The Whistleblower Protection Enhancement Act, or WPEA (S. 743, H.R. 3289) (which the Project On Government Oversight strongly supports), would require each inspector general to designate a whistleblower protection ombudsman. While we continue to wait for the House of Representatives to pass this important legislation (the Senate passed S.743 with unanimous consent in May), the Justice Department's inspector general's actions serve as an important reminder to other inspectors general that they can proactively designate their own whistleblower protection ombudsmen.
Under the WPEA, the ombudsman’s role would be to educate and communicate with whistleblowers about their rights. The Department of Justice's whistleblower ombudsman will do just that. He or she will help whistleblowers make protected disclosures and monitor investigations of retaliation claims. The ombudsman will also see to it that whistleblower complaints are handled promptly and that cases don’t fall through the cracks.
In addition to assisting whistleblowers, the ombudsman will also serve in an advisory role as counsel to the inspector general. He or she will train Department of Justice employees on how whistleblowers improve operations at the agency and educate supervisors of the consequences of taking illegal retaliation actions. Finally, the whistleblower ombudsman will act as the inspector general's liaison to other government agencies with jurisdiction over whistleblowers and to civil society advocacy groups.
In our 2009 report “Inspectors General: Accountability is a Balancing Act,” POGO found that although Congress believes inspectors general are diligently investigating whistleblower disclosures and aggressively protecting them from retaliation, in the vast majority of cases inspector generals are failing to do so.
We recommended that all inspectors general rededicate their offices to the importance of whistleblowers. Effectively handling whistleblower complaints means having a well-trained and experienced unit dedicated to conducting thoughtful examinations of disclosures made and of any allegations of retaliation. In creating the position of whistleblower ombudsman, the Department of Justice inspector general is on the right track.
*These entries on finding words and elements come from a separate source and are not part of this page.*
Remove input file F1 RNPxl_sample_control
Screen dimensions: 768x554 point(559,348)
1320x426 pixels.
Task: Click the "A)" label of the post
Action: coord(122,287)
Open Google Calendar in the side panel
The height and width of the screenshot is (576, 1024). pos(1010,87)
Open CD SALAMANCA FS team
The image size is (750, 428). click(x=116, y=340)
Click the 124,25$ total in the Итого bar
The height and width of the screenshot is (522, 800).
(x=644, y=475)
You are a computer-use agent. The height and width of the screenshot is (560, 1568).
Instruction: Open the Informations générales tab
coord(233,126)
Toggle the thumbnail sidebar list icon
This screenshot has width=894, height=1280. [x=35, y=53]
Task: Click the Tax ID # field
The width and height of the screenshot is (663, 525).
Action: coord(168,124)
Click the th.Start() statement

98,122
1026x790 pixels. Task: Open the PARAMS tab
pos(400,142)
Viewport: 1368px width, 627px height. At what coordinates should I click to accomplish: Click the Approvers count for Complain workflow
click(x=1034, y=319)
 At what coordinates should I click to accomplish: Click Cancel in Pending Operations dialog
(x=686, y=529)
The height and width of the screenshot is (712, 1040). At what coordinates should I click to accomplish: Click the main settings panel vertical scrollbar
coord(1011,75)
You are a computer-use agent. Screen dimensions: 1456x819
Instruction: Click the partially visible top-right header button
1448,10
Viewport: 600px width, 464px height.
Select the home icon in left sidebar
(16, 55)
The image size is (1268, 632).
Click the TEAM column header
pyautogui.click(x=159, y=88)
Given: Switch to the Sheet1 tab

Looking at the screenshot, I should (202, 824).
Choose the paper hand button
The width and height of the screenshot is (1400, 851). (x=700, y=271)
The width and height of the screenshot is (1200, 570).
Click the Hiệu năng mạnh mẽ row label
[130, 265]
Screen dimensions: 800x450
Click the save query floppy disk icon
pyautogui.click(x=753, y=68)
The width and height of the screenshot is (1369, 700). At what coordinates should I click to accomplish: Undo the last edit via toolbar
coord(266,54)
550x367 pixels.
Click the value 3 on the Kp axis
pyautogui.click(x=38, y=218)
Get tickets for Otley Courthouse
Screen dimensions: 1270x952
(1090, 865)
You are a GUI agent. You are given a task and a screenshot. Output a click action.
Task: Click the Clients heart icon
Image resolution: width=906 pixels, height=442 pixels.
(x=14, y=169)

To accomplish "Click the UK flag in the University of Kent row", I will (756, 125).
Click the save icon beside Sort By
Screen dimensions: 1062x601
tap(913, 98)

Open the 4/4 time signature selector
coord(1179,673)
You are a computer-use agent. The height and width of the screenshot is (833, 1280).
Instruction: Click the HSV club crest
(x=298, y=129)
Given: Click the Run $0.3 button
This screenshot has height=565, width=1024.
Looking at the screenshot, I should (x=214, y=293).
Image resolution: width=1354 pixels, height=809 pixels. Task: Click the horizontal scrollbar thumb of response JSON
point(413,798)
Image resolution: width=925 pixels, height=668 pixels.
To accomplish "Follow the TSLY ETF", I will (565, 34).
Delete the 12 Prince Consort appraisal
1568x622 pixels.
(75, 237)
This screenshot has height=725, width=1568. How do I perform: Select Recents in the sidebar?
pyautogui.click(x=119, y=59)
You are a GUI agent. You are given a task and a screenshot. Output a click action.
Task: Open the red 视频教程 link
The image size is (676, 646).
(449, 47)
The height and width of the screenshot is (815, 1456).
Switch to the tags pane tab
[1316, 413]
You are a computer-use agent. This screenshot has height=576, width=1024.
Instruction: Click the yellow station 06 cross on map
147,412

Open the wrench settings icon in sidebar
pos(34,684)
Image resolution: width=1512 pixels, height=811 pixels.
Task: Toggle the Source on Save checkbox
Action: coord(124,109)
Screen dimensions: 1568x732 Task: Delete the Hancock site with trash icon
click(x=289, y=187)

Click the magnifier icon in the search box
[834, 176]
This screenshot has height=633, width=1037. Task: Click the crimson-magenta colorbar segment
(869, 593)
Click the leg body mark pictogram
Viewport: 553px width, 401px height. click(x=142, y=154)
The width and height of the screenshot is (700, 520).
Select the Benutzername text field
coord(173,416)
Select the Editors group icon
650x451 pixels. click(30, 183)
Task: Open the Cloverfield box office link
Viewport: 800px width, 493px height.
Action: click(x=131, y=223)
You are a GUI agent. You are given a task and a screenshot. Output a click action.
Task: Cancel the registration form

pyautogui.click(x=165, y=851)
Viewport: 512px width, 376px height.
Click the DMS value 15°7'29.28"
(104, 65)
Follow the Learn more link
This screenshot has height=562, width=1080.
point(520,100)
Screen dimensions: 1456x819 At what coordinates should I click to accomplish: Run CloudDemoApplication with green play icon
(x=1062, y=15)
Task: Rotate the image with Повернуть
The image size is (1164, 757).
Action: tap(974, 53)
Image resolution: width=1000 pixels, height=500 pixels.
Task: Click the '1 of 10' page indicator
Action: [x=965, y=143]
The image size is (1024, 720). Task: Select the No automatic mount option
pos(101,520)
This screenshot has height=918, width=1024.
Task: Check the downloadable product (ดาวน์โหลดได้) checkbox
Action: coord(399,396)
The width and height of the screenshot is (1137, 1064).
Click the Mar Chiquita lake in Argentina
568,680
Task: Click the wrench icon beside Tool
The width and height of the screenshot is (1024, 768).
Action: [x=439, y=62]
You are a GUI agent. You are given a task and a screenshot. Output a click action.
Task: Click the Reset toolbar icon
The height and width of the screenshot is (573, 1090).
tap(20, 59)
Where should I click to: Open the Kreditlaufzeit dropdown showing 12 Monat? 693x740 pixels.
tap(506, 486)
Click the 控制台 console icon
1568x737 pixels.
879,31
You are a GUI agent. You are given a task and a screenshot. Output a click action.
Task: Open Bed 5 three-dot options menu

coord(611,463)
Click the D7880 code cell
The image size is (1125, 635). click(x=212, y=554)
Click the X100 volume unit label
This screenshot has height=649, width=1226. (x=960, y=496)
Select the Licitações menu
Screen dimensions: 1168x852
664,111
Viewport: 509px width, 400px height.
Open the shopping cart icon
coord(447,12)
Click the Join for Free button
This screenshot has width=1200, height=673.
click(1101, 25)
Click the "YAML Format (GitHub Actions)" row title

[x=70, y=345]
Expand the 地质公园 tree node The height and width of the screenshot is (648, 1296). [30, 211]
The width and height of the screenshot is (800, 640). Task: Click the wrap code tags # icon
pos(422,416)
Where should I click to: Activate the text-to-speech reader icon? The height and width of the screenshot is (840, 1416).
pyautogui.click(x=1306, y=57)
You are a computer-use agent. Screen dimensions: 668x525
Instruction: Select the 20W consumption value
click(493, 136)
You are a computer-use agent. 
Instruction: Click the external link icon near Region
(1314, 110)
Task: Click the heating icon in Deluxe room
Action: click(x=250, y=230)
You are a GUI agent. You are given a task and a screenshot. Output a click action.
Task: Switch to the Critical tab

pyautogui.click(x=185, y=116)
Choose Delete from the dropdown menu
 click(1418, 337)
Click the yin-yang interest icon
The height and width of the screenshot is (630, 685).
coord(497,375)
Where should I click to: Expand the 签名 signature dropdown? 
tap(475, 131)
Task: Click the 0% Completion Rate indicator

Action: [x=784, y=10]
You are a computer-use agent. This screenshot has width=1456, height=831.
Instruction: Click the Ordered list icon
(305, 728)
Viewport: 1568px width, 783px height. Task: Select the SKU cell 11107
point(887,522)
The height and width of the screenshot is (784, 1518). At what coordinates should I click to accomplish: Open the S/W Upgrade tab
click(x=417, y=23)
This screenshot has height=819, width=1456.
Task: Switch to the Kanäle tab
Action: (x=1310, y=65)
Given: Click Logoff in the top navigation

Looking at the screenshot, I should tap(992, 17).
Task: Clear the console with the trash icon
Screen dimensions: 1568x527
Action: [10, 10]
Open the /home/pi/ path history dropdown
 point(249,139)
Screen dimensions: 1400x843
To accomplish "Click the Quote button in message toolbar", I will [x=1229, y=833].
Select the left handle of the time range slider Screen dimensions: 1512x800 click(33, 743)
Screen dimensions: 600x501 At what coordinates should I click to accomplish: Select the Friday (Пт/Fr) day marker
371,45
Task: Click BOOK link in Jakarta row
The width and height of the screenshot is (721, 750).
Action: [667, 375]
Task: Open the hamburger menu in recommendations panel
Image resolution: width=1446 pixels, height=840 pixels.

Dan Meyer, director of Whistleblowing and Transparency at the Department of Defense's inspector general’s office made this comment regarding Justice's new position:
Beginning with the Department of Interior a decade ago, ombuds offices have been created and tailored to the mission of each Executive branch agency seeking to execute the Whistleblower Protection Act of 1989, as amended. Inspectors general sit at the perfect crossroads within which to locate this mission, and it is great news that Justice is now joining the ranks of Interior, Defense, Commerce, Homeland Security and the other programs established thus far. We look forward to not only close cooperation with our new peer in the support and deconfliction of cases, but also in furthering whistleblowing policy discourse and exploring how we all protect the sources that make our investigations, audits, evaluations and inspections possible.
We will be watching with great interest to see how the new Department of Justice whistleblower ombudsman takes up the mantle of these responsibilities in the coming months. We hope that the ombudsman position will be independent and free from potential conflicts in duty. The creation of whistleblower ombudsman is a best practice for a more open and accountable government. POGO hopes that agencies across the federal government will replicate this initiative!
Suzanne Dershowitz is a public policy fellow at the Project On Government Oversight.